4. **Plug Everything into the Formula and Simplify!**
Now substitute $y$ and our calculated square root term back into the surface area formula. Our limits for $x$ are from $0$ to $\sqrt{2}$.
$$A = \int_{0}^{\sqrt{2}} 2\pi (\sqrt{x^2+1}) \left(\frac{\sqrt{2x^2+1}}{\sqrt{x^2+1}}\right) dx$$
Look, the $\sqrt{x^2+1}$ terms cancel out! That's super neat!
$$A = \int_{0}^{\sqrt{2}} 2\pi \sqrt{2x^2+1} dx$$
We can pull the $2\pi$ out of the integral:
$$A = 2\pi \int_{0}^{\sqrt{2}} \sqrt{2x^2+1} dx$$

5. **Solve the Integral (This is the Trickiest Part!):**
This integral looks a bit complex, but we can make a substitution to simplify it.
Let $u = \sqrt{2}x$. This means $u^2 = 2x^2$.
Also, $du = \sqrt{2} dx$, so $dx = \frac{du}{\sqrt{2}}$.
We also need to change the limits of integration:
When $x=0$, $u = \sqrt{2}(0) = 0$.
When $x=\sqrt{2}$, $u = \sqrt{2}(\sqrt{2}) = 2$.

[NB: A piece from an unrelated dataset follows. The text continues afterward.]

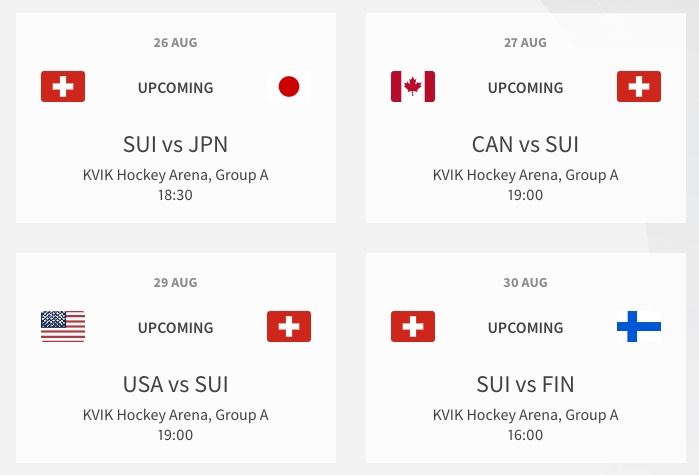Open the USA vs SUI match title
The height and width of the screenshot is (475, 699).
(176, 385)

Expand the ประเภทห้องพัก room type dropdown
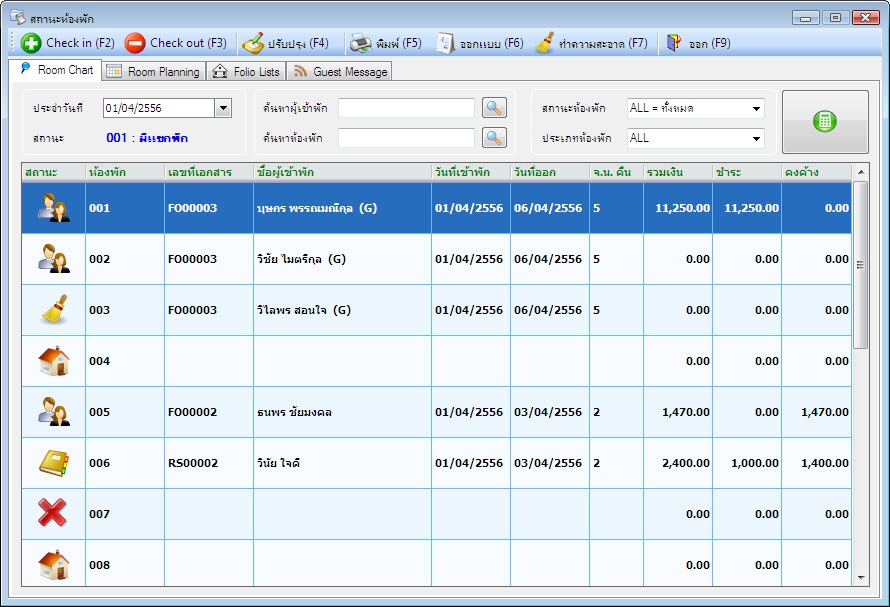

Substitute these into our integral:
$$A = 2\pi \int_{0}^{2} \sqrt{u^2+1} \frac{du}{\sqrt{2}}$$
$$A = \frac{2\pi}{\sqrt{2}} \int_{0}^{2} \sqrt{u^2+1} du$$
$$A = \sqrt{2}\pi \int_{0}^{2} \sqrt{u^2+1} du$$
Now, the integral $\int \sqrt{u^2+1} du$ is a standard integral formula you might have learned or can find in a table:
$$\int \sqrt{u^2+a^2} du = \frac{u}{2}\sqrt{u^2+a^2} + \frac{a^2}{2}\ln|u+\sqrt{u^2+a^2}|$$
For our case, $a=1$:
$$\int \sqrt{u^2+1} du = \frac{u}{2}\sqrt{u^2+1} + \frac{1}{2}\ln|u+\sqrt{u^2+1}|$$
Now, we plug in our limits from $0$ to $2$:
First, evaluate at $u=2$:
$$ \frac{2}{2}\sqrt{2^2+1} + \frac{1}{2}\ln|2+\sqrt{2^2+1}| = 1\sqrt{5} + \frac{1}{2}\ln(2+\sqrt{5})$$
Next, evaluate at $u=0$:
$$ \frac{0}{2}\sqrt{0^2+1} + \frac{1}{2}\ln|0+\sqrt{0^2+1}| = 0 + \frac{1}{2}\ln(1)$$
Since $\ln(1)=0$, this whole part is $0$.
So, the value of the definite integral is $(\sqrt{5} + \frac{1}{2}\ln(2+\sqrt{5})) - 0$.

6. **Put it all Together for the Final Answer!**
Remember we had $\sqrt{2}\pi$ outside the integral? Now we multiply it by our result:
$$A = \sqrt{2}\pi \left( \sqrt{5} + \frac{1}{2}\ln(2+\sqrt{5}) \right)$$
Distribute the $\sqrt{2}\pi$:
$$A = \sqrt{2}\pi\sqrt{5} + \frac{\sqrt{2}\pi}{2}\ln(2+\sqrt{5})$$
$$A = \sqrt{10}\pi + \frac{\sqrt{2}\pi}{2}\ln(2+\sqrt{5})$$
And that's our surface area! Pretty cool, right?